Vanessa Nwattu startet bald psychologische Behandlung
Vanessa Nwattu (25) hat ihren Fans in ihrer Instagram-Story ein offenes Update gegeben – und das hat es in sich. Die Reality-TV-Bekanntheit kündigt an, im Januar mit einer Therapie bei einem Psychologen zu starten. Die Sessions sollen in der ersten Januarhälfte beginnen, wie sie erklärt. "Im Januar stehen sehr viele positive Dinge an. Unter anderem freue ich mich sehr, dass ich im Januar anfange, mit meinem Psychologen zu arbeiten. Da habe ich auch ein bisschen drauf gewartet", sagt Vanessa.
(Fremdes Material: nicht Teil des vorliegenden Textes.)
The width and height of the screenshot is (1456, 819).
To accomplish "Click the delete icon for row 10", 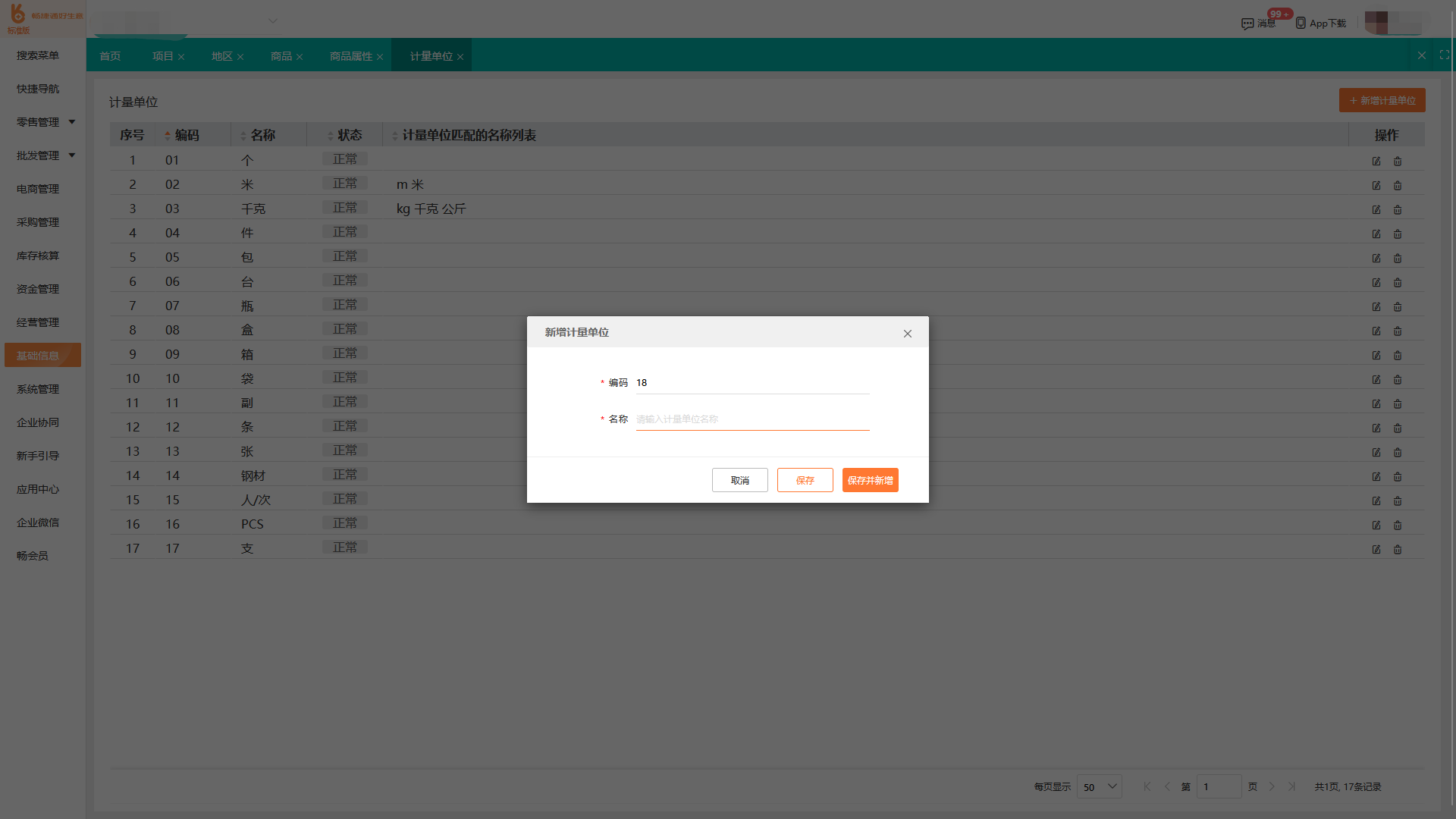I will click(1398, 379).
Gleichzeitig macht sie klar, worüber sie nicht mehr sprechen möchte: Um das Drama rund um Temptation Island V.I.P. will sie keinen Kreis mehr ziehen. "Ich bin froh, dass ich mich nicht mit unnötigen Themen beschäftige, die unterm Strich keinen Sinn ergeben", so die Reality-Darstellerin weiter.
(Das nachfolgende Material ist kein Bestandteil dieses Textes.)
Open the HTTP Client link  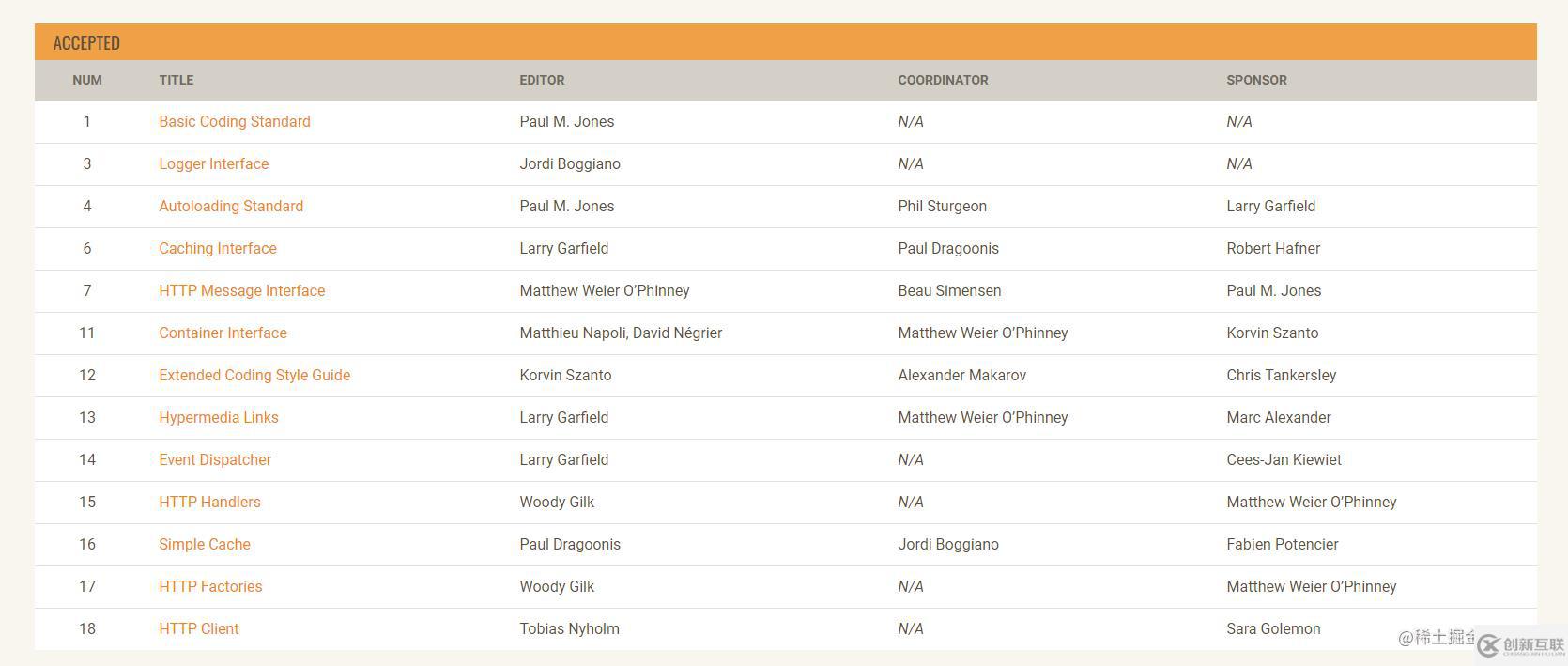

Der TV-Star hatte zuletzt gesundheitlich stark zu kämpfen und berichtet, wie sehr sie die vergangenen Tage ausgebremst haben. "Ich bin hart im Nehmen. [...] Ich würde mich hier nie hinsetzen und übertreiben", sagt sie über ihren Zustand und macht deutlich, dass es sie heftig erwischt hatte. Inzwischen gehe es jedoch bergauf. Das Antibiotikum greife, die Kräfte kehren langsam zurück, und sie könne wieder mehr in den Alltag einsteigen. Für Vanessa ist der Neustart im Januar deshalb doppelt bedeutend: körperlich auf dem Weg der Besserung und mental mit professioneller Unterstützung. Konkrete Details zu Terminen oder Ort ihrer Sitzungen nennt sie nicht, sie betont aber, dass sie die Entscheidung bewusst und mit Vorlauf getroffen habe.
Abseits der Schlagzeilen zeigt sich Vanessa ihren Followerinnen und Followern seit Monaten nahbar und unverstellt. Wenn es privat stürmisch wird, zieht sie sich eher zurück, statt jedes Detail öffentlich auszubreiten. Freunde beschreiben sie als jemanden, der Ruhe im kleinen Kreis sucht, gern lange Spaziergänge macht und am Telefon lieber zuhört, als zu reden. Nach anstrengenden Phasen gönnt sie sich Zeit mit Familie und engen Vertrauten, kocht einfache Lieblingsgerichte und versucht, das Handy öfter beiseitezulegen. Nach ihrer heftigen Erkrankung zuletzt achtet sie laut eigenen Worten wieder mehr auf Schlaf, Routinen und kleine Momente, die guttun – Gewohnheiten, die nun auch die anstehende Therapie begleiten sollen.